──────── Supplied information ────────
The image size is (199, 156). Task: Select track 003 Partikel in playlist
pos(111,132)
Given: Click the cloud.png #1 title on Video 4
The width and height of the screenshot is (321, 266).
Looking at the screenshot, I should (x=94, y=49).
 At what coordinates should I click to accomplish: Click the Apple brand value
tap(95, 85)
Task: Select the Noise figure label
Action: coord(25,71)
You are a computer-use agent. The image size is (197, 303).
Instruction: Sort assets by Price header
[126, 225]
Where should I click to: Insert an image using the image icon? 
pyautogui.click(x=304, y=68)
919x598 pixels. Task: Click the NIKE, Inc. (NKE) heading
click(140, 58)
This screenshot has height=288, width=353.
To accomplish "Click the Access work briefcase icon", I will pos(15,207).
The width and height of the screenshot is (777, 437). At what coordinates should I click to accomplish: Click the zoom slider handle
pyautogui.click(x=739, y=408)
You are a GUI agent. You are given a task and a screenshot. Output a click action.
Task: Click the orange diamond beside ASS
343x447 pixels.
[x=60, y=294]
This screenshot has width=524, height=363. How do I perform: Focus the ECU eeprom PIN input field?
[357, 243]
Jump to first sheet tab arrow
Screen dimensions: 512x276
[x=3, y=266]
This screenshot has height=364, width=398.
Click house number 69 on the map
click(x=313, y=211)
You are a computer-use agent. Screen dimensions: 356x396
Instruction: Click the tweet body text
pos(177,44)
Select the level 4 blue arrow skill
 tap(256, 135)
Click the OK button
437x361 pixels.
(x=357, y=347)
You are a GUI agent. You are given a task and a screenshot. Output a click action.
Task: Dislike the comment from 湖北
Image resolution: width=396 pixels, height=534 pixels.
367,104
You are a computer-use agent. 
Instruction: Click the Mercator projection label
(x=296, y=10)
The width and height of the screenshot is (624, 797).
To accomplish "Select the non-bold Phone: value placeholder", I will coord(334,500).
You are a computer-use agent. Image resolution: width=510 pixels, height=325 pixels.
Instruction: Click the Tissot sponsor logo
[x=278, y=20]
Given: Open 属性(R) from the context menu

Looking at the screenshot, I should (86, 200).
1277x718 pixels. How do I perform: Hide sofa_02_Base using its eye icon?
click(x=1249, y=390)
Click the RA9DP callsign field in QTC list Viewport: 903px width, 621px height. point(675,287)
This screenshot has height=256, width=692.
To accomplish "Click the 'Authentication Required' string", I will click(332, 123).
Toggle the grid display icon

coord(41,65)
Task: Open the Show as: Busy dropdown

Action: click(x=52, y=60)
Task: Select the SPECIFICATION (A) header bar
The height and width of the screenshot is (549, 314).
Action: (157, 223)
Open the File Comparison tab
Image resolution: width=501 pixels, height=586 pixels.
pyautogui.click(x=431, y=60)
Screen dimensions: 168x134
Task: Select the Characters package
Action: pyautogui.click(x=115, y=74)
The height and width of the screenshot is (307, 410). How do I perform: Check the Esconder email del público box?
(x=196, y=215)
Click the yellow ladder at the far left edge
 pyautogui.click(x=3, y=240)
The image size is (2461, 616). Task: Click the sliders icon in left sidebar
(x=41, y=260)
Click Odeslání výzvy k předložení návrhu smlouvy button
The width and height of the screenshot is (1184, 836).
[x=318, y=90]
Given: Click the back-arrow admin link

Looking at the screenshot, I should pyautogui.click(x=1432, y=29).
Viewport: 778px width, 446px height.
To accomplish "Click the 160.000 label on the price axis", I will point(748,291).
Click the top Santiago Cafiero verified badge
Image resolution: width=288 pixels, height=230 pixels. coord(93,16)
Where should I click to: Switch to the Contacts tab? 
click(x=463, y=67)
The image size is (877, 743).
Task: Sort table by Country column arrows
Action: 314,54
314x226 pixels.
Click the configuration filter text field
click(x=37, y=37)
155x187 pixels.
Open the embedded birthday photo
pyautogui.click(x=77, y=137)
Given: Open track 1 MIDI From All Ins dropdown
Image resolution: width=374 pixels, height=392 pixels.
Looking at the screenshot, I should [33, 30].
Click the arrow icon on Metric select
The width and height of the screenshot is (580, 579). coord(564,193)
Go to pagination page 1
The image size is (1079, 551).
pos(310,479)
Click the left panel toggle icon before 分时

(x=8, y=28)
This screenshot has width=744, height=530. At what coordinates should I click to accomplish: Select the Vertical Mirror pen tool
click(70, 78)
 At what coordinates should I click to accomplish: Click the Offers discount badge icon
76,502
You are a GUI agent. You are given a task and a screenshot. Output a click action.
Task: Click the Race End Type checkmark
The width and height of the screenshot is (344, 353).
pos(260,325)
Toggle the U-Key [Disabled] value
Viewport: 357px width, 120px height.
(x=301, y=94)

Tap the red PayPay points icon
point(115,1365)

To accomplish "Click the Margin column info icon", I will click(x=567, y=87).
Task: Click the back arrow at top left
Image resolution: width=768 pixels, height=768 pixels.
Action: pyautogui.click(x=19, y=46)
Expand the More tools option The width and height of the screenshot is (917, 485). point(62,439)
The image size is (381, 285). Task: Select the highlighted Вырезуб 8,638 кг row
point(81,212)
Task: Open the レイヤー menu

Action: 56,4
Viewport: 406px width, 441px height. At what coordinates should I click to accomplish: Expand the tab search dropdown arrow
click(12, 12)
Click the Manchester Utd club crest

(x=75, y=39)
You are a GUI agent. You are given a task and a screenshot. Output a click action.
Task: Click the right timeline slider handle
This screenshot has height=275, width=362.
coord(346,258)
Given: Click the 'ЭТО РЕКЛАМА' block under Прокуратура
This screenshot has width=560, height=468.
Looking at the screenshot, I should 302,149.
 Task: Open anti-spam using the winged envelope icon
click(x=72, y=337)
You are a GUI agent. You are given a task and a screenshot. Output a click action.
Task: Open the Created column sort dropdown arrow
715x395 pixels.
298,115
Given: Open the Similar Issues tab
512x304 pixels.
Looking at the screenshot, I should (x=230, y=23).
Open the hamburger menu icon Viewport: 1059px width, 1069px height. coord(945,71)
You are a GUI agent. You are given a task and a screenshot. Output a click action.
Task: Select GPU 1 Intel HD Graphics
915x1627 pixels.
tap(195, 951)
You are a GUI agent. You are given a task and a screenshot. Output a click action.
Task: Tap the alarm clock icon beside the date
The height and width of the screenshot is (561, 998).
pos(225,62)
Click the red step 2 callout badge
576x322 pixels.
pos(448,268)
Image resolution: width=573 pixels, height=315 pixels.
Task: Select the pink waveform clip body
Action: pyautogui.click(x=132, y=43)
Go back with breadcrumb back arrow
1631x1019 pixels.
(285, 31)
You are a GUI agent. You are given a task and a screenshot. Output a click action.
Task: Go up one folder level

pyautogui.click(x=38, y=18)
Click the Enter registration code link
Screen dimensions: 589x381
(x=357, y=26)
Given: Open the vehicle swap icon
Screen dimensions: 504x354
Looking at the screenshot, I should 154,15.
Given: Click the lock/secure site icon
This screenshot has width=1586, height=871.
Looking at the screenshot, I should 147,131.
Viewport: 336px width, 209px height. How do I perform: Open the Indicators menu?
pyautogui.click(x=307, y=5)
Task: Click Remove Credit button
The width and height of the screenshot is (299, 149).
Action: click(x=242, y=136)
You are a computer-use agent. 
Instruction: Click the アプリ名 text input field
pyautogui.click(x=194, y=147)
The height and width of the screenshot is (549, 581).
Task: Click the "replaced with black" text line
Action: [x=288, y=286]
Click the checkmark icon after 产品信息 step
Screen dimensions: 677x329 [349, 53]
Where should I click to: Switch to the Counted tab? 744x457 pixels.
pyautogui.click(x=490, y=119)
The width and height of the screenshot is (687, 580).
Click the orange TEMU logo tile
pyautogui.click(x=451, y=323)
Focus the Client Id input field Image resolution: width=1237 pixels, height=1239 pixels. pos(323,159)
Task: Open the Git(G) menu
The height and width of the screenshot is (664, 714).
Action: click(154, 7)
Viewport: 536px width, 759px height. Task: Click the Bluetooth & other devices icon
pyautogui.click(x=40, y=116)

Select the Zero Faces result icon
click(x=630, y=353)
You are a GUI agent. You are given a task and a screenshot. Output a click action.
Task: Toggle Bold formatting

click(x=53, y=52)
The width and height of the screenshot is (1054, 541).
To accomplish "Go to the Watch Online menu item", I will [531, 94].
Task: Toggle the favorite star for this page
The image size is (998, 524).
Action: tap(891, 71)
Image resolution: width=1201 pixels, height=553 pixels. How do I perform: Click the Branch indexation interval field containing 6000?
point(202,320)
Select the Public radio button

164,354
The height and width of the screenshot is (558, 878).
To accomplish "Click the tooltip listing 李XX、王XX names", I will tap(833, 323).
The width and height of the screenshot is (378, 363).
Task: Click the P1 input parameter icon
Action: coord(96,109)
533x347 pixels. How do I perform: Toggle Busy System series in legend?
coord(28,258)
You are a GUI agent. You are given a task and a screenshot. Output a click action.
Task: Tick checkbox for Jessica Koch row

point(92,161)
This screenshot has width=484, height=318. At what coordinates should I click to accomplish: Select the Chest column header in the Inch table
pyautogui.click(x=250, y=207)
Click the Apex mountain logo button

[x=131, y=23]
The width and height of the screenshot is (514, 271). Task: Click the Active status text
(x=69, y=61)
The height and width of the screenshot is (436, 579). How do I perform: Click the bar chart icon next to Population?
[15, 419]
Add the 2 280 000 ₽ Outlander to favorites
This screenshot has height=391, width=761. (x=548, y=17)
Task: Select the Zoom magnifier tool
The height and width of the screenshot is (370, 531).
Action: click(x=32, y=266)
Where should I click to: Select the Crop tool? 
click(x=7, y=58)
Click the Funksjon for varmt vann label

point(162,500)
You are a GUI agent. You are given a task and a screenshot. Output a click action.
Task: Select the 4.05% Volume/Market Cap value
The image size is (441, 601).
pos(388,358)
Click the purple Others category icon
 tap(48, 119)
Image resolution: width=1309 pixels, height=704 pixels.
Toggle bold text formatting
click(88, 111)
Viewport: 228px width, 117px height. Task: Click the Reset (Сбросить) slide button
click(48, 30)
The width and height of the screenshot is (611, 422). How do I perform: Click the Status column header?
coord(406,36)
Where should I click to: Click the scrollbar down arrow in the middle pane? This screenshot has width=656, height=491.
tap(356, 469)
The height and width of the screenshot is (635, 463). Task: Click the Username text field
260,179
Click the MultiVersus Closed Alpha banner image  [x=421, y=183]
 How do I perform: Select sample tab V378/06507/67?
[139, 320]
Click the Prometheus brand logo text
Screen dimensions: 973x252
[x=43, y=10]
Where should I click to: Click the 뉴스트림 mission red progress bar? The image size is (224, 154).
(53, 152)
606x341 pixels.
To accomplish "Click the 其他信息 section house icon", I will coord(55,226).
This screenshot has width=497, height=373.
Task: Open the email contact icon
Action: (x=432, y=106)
────────
Task statement ▸ Reply with one number only, the count of lines above that hold the string "computer".

Solution to the exercise ▸ 5